[Source records]
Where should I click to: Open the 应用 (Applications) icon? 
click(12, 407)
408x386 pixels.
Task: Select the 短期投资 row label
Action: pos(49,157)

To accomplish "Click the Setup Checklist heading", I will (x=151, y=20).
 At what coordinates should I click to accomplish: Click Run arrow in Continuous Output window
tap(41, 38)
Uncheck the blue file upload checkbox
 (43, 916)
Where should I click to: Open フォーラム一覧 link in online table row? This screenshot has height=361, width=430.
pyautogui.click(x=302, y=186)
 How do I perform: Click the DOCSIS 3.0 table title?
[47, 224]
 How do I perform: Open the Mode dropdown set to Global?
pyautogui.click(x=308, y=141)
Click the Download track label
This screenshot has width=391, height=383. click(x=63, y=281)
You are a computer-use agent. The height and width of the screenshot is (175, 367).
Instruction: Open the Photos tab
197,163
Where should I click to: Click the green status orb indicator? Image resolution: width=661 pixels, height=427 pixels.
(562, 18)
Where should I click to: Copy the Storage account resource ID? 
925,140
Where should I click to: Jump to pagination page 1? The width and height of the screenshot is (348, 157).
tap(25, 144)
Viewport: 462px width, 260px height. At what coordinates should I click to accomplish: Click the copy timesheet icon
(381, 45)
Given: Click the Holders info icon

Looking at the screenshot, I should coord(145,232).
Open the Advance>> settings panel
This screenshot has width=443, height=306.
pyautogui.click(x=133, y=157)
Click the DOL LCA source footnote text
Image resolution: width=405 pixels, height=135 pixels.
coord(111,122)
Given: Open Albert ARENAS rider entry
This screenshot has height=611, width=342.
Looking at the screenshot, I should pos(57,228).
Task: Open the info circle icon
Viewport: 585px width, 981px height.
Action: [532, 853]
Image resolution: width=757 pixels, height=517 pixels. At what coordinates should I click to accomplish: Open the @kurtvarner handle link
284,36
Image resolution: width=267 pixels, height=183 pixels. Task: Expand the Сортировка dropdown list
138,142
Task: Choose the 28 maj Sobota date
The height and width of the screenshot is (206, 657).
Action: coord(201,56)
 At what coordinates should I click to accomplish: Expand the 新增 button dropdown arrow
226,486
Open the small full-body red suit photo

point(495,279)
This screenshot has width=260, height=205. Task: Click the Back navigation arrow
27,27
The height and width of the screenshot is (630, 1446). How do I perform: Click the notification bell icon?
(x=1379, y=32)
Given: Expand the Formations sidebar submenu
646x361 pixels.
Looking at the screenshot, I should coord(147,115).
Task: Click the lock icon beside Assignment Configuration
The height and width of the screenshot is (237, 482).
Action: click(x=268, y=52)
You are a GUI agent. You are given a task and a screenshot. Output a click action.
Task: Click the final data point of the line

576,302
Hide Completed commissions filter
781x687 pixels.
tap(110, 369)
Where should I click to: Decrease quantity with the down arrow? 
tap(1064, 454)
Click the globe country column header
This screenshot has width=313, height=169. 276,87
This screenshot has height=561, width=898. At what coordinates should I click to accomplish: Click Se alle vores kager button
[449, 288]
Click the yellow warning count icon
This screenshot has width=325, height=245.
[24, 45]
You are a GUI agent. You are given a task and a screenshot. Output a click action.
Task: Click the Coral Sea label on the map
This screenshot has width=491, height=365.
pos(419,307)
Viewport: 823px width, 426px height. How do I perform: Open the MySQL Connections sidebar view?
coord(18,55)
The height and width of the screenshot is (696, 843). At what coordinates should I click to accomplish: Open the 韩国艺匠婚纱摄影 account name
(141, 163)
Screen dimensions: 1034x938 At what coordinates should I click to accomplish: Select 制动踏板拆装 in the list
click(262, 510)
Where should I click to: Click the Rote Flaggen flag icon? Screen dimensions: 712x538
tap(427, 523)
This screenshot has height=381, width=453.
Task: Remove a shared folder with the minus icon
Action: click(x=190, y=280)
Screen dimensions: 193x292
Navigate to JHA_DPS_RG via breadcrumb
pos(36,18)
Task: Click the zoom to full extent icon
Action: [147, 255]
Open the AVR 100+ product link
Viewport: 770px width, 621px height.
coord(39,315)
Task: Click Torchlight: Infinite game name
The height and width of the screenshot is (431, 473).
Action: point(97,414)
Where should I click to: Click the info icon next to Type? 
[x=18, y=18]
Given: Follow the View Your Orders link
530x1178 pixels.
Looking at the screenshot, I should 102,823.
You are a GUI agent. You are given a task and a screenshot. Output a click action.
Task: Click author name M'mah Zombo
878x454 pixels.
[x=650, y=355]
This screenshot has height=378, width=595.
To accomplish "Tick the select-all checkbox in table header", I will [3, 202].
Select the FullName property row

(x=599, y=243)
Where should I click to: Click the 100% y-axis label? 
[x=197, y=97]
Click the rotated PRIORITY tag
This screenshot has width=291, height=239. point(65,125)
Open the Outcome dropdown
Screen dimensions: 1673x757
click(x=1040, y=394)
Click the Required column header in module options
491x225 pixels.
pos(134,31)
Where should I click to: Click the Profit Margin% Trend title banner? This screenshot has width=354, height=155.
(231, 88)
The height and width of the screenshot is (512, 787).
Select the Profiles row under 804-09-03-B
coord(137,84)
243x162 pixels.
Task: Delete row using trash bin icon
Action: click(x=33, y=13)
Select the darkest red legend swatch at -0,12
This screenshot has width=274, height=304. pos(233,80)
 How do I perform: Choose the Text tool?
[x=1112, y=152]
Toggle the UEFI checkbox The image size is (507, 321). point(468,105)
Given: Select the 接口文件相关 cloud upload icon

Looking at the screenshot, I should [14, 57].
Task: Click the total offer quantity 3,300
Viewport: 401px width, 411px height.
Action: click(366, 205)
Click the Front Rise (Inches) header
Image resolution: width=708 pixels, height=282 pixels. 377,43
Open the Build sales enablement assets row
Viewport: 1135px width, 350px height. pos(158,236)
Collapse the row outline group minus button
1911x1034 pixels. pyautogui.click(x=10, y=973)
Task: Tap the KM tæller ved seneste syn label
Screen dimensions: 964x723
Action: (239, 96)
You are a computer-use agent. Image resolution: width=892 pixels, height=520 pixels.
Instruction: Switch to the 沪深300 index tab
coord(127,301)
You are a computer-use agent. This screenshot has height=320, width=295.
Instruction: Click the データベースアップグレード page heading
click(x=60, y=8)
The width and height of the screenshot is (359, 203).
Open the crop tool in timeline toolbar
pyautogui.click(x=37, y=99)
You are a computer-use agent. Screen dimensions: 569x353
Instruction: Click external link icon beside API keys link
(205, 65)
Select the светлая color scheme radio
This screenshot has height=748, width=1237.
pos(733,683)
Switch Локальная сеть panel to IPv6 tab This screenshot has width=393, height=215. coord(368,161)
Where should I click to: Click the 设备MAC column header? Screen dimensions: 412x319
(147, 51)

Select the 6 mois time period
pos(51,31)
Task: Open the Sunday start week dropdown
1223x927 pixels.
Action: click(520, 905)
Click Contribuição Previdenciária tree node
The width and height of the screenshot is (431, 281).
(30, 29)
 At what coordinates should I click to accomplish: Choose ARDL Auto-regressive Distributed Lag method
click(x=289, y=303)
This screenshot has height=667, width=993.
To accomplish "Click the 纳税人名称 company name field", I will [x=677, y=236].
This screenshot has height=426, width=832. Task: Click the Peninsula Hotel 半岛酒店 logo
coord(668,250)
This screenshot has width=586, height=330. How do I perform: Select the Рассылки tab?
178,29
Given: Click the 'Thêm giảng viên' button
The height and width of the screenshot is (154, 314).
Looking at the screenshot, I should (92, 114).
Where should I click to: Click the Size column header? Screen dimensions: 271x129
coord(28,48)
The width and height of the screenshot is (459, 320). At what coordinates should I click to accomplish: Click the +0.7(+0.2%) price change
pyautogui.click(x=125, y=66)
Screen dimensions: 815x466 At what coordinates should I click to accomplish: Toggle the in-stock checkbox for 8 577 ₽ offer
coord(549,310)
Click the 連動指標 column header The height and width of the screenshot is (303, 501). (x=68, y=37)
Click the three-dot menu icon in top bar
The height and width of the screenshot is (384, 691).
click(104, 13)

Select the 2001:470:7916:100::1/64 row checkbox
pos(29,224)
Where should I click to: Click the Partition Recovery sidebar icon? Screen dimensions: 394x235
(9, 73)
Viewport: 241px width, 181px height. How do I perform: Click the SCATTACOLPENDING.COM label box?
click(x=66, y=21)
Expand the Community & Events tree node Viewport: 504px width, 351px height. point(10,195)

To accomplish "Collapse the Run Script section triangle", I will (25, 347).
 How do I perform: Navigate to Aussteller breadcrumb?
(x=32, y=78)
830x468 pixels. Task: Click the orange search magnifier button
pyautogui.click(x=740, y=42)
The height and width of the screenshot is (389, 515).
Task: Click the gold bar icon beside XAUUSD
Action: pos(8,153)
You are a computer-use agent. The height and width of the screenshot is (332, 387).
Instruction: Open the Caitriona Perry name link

Work to be completed: Please transcribe only the lines in the records above running from the line that has "Open the crop tool in timeline toolbar" through the line that has "Switch Локальная сеть", both included, exactly as they appear.

Final answer:
Open the crop tool in timeline toolbar
pyautogui.click(x=37, y=99)
You are a computer-use agent. Screen dimensions: 569x353
Instruction: Click external link icon beside API keys link
(205, 65)
Select the светлая color scheme radio
This screenshot has height=748, width=1237.
pos(733,683)
Switch Локальная сеть panel to IPv6 tab This screenshot has width=393, height=215. coord(368,161)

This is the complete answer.